Really? You did look at the picture included in the report (as shown by another part of your post). I cannot then understand how you came to your conclusion that "It does not mean that they 'fit together'".
They fit. I see that on the pic.

Originally Posted by Lyman
Does that mean that the elastomeric deposits were similar also to the Goodyear tyres on the DC-10? Also similar to other Goodyear fod on the runway from neither DC-10 or Concorde?
Lost from the DC-10 right hand engine, I cannot imagine how the strip would have made contact with any tyre of the same DC-10. Geometry. Speed. That sort of things.

About the 747 (only aircraft on the RWY between the DC-10 and Concorde), I don't know if the spectra would have been same as Concorde or not.
What I do know, however, is that no tyre problem was reported on that aircraft.
What I do imagine is that Continental would have seeked to prove it was not Concorde rubber on the strip. I'm not aware they did that (nor try to). Are you?


Originally Posted by Lyman
To slash the sidewall of tyre number two is counterintuitive, since it presupposes that the Titanium strip was airborne before hitting the lead tyre.
Huh? Where does that come from? The transverse cut is on the tread of the tyre. The strip was not magically airborne. The tyre from wheel #2 (i.e. front right tyre of the left hand main landing gear) rolled on the strip, and was cut.
See also §1.16.5 "Tyre destruction Mechanism" with experimentations conducted (pictures provided, there too).

Originally Posted by Lyman
Looking at the photo of Tyre 2, one notices the complete lack of siping on the tire's carcass.
I fail to notice that. Quite the contrary, in fact. Tyre 2 was not new (37 cycles old). But it doesn't show a complete lack of siping either. Comparing to picture 4, page 25, or pictures 48, 49 and 50, pages 99 & 102 makes me say: "it looks normal, from the siping PoV".

Originally Posted by Lyman
A shop that wil leave a critical component of a truck on the shop floor may well refit a retread, in a "pinch".
Yeah, sure. What does that hypothesis imply?
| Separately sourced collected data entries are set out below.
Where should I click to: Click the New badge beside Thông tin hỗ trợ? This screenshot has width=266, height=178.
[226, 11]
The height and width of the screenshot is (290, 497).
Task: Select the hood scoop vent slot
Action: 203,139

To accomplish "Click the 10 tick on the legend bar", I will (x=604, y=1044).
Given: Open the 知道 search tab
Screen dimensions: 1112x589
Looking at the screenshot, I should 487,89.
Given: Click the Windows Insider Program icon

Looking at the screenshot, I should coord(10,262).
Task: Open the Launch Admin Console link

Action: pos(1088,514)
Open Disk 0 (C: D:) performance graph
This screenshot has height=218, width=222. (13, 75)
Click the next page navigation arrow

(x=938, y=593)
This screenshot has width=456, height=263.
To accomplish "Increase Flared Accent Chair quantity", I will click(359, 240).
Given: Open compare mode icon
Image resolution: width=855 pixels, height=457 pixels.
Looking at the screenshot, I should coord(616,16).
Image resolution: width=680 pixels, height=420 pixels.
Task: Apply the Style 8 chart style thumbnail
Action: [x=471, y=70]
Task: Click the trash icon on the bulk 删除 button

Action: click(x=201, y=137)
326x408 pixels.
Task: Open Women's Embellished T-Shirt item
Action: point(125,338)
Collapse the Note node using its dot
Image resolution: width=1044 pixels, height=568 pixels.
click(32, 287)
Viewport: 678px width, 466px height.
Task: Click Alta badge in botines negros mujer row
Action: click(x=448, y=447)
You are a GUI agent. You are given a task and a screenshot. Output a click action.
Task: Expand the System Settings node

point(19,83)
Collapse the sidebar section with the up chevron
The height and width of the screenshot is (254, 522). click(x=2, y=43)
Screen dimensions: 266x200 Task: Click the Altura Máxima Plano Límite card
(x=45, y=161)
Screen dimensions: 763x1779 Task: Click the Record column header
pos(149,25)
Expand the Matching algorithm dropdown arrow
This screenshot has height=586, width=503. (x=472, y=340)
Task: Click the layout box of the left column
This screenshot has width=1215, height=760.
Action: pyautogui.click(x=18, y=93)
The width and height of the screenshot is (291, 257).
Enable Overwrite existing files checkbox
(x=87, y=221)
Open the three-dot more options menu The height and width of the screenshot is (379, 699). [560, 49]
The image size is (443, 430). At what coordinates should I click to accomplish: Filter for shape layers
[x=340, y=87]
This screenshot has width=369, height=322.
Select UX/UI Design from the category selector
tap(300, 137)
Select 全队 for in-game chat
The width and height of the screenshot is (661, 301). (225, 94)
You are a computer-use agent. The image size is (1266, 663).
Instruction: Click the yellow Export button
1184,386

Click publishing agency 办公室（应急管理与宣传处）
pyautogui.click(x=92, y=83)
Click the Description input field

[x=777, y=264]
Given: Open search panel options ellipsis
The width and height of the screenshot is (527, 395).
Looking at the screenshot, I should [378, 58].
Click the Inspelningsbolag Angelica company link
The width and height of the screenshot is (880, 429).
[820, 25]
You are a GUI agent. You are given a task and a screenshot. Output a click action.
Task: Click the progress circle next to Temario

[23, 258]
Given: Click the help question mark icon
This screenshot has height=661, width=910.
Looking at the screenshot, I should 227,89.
Nothing much: simply falsificate the papers about that tyre (date of purchase, date of installation on the plane), hide the invoices/workshop who did the retreading, and make false GoodYear invoices for new tyres.
Big bad Frenchies, huh?
Take care, in case AF or GoodYear decide a recent irish exemple is to be followed


Originally Posted by jcjeant
But "maybe" they had the right to examine at long .. other scrap metal .. etc ...
Weird ins't it ?
What's weird? Are you implying the BEA lied, and made falsificated material proofs? How is that even possible with the strip under the (too strict, we already covered that) control of the judicial that the AAIB, and you, and me did regret?
If you're going that way, well it's your choice. May I then adress to you the same piece of advice I just gave to Lyman?

Last edited by AlphaZuluRomeo; 10th Dec 2012 at 10:38.